WHAT YOU ARE ASKED TO DO ▸
Reproduce all lines of the material below, changing "Skip to footer" to "Jump to footer" wherever it appears and leaving everything else as it is.

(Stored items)
-=-=-=-=-
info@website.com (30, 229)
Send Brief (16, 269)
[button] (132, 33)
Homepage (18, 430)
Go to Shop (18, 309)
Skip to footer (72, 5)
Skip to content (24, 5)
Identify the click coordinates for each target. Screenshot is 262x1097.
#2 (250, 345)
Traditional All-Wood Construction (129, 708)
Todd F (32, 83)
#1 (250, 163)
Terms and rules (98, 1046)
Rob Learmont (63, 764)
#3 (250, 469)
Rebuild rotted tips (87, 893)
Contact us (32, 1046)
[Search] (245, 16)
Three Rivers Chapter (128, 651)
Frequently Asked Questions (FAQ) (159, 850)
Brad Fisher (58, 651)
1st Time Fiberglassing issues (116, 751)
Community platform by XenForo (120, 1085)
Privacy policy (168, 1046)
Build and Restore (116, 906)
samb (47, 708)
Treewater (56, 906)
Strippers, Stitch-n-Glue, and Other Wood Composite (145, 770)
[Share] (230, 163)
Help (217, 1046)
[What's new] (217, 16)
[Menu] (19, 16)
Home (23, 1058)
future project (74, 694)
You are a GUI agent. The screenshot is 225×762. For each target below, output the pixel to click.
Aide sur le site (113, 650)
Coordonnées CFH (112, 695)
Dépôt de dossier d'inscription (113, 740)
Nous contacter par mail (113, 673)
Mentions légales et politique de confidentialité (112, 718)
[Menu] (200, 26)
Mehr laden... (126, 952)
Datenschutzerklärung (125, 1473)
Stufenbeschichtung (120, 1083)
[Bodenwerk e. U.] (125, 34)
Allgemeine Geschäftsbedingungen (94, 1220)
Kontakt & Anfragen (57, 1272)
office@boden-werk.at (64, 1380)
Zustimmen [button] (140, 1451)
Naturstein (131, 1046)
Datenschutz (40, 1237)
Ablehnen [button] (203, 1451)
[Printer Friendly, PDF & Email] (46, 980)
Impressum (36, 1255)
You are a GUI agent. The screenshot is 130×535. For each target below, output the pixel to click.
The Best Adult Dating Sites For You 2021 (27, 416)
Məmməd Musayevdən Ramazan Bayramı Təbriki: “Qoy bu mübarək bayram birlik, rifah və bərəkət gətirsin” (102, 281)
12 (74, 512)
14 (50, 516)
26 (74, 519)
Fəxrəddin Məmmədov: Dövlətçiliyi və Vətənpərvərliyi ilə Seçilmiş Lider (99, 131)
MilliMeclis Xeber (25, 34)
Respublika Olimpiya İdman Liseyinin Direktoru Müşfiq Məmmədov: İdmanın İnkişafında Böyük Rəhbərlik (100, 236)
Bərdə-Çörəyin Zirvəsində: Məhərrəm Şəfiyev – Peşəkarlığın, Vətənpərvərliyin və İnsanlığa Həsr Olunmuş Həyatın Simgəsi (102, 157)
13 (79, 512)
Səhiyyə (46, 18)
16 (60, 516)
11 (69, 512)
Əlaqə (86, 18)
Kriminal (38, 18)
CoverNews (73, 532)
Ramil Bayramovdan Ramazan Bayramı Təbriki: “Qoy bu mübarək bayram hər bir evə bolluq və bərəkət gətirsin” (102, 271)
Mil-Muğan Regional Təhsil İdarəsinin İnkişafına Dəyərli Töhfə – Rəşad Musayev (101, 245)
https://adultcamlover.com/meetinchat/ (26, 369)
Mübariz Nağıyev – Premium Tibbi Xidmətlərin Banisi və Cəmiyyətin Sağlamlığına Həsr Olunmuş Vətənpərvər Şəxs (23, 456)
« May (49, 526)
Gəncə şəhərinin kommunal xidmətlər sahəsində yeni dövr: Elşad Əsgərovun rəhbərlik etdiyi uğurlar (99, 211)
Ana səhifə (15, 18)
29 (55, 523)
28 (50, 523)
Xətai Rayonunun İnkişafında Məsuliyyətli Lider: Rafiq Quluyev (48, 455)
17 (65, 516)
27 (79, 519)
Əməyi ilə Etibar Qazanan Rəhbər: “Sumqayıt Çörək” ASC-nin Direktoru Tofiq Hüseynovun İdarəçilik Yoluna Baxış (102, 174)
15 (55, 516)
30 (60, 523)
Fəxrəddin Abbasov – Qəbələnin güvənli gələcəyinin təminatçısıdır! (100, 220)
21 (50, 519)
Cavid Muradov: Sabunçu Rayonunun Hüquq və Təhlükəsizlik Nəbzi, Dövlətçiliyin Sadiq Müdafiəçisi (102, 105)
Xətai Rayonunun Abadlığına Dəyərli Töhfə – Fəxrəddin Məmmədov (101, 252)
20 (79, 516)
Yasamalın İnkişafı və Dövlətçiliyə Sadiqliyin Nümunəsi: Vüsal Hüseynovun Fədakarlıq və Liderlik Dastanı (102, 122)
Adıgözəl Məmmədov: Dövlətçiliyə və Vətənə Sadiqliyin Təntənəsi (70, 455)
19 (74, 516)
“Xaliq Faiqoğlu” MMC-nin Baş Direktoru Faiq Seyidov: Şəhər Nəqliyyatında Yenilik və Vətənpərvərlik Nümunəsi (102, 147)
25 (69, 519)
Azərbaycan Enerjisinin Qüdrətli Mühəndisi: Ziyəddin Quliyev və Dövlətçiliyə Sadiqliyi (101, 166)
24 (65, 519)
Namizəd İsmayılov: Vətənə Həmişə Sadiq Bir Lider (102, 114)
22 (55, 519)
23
-=-=-=-=-
EXERCISE RESULT ▸
info@website.com (30, 229)
Send Brief (16, 269)
[button] (132, 33)
Homepage (18, 430)
Go to Shop (18, 309)
Jump to footer (72, 5)
Skip to content (24, 5)
Identify the click coordinates for each target. Screenshot is 262x1097.
#2 (250, 345)
Traditional All-Wood Construction (129, 708)
Todd F (32, 83)
#1 (250, 163)
Terms and rules (98, 1046)
Rob Learmont (63, 764)
#3 (250, 469)
Rebuild rotted tips (87, 893)
Contact us (32, 1046)
[Search] (245, 16)
Three Rivers Chapter (128, 651)
Frequently Asked Questions (FAQ) (159, 850)
Brad Fisher (58, 651)
1st Time Fiberglassing issues (116, 751)
Community platform by XenForo (120, 1085)
Privacy policy (168, 1046)
Build and Restore (116, 906)
samb (47, 708)
Treewater (56, 906)
Strippers, Stitch-n-Glue, and Other Wood Composite (145, 770)
[Share] (230, 163)
Help (217, 1046)
[What's new] (217, 16)
[Menu] (19, 16)
Home (23, 1058)
future project (74, 694)
You are a GUI agent. The screenshot is 225×762. For each target below, output the pixel to click.
Aide sur le site (113, 650)
Coordonnées CFH (112, 695)
Dépôt de dossier d'inscription (113, 740)
Nous contacter par mail (113, 673)
Mentions légales et politique de confidentialité (112, 718)
[Menu] (200, 26)
Mehr laden... (126, 952)
Datenschutzerklärung (125, 1473)
Stufenbeschichtung (120, 1083)
[Bodenwerk e. U.] (125, 34)
Allgemeine Geschäftsbedingungen (94, 1220)
Kontakt & Anfragen (57, 1272)
office@boden-werk.at (64, 1380)
Zustimmen [button] (140, 1451)
Naturstein (131, 1046)
Datenschutz (40, 1237)
Ablehnen [button] (203, 1451)
[Printer Friendly, PDF & Email] (46, 980)
Impressum (36, 1255)
You are a GUI agent. The screenshot is 130×535. For each target below, output the pixel to click.
The Best Adult Dating Sites For You 2021 (27, 416)
Məmməd Musayevdən Ramazan Bayramı Təbriki: “Qoy bu mübarək bayram birlik, rifah və bərəkət gətirsin” (102, 281)
12 (74, 512)
14 (50, 516)
26 (74, 519)
Fəxrəddin Məmmədov: Dövlətçiliyi və Vətənpərvərliyi ilə Seçilmiş Lider (99, 131)
MilliMeclis Xeber (25, 34)
Respublika Olimpiya İdman Liseyinin Direktoru Müşfiq Məmmədov: İdmanın İnkişafında Böyük Rəhbərlik (100, 236)
Bərdə-Çörəyin Zirvəsində: Məhərrəm Şəfiyev – Peşəkarlığın, Vətənpərvərliyin və İnsanlığa Həsr Olunmuş Həyatın Simgəsi (102, 157)
13 (79, 512)
Səhiyyə (46, 18)
16 (60, 516)
11 (69, 512)
Əlaqə (86, 18)
Kriminal (38, 18)
CoverNews (73, 532)
Ramil Bayramovdan Ramazan Bayramı Təbriki: “Qoy bu mübarək bayram hər bir evə bolluq və bərəkət gətirsin” (102, 271)
Mil-Muğan Regional Təhsil İdarəsinin İnkişafına Dəyərli Töhfə – Rəşad Musayev (101, 245)
https://adultcamlover.com/meetinchat/ (26, 369)
Mübariz Nağıyev – Premium Tibbi Xidmətlərin Banisi və Cəmiyyətin Sağlamlığına Həsr Olunmuş Vətənpərvər Şəxs (23, 456)
« May (49, 526)
Gəncə şəhərinin kommunal xidmətlər sahəsində yeni dövr: Elşad Əsgərovun rəhbərlik etdiyi uğurlar (99, 211)
Ana səhifə (15, 18)
29 (55, 523)
28 (50, 523)
Xətai Rayonunun İnkişafında Məsuliyyətli Lider: Rafiq Quluyev (48, 455)
17 (65, 516)
27 (79, 519)
Əməyi ilə Etibar Qazanan Rəhbər: “Sumqayıt Çörək” ASC-nin Direktoru Tofiq Hüseynovun İdarəçilik Yoluna Baxış (102, 174)
15 (55, 516)
30 (60, 523)
Fəxrəddin Abbasov – Qəbələnin güvənli gələcəyinin təminatçısıdır! (100, 220)
21 (50, 519)
Cavid Muradov: Sabunçu Rayonunun Hüquq və Təhlükəsizlik Nəbzi, Dövlətçiliyin Sadiq Müdafiəçisi (102, 105)
Xətai Rayonunun Abadlığına Dəyərli Töhfə – Fəxrəddin Məmmədov (101, 252)
20 (79, 516)
Yasamalın İnkişafı və Dövlətçiliyə Sadiqliyin Nümunəsi: Vüsal Hüseynovun Fədakarlıq və Liderlik Dastanı (102, 122)
Adıgözəl Məmmədov: Dövlətçiliyə və Vətənə Sadiqliyin Təntənəsi (70, 455)
19 (74, 516)
“Xaliq Faiqoğlu” MMC-nin Baş Direktoru Faiq Seyidov: Şəhər Nəqliyyatında Yenilik və Vətənpərvərlik Nümunəsi (102, 147)
25 (69, 519)
Azərbaycan Enerjisinin Qüdrətli Mühəndisi: Ziyəddin Quliyev və Dövlətçiliyə Sadiqliyi (101, 166)
24 (65, 519)
Namizəd İsmayılov: Vətənə Həmişə Sadiq Bir Lider (102, 114)
22 (55, 519)
23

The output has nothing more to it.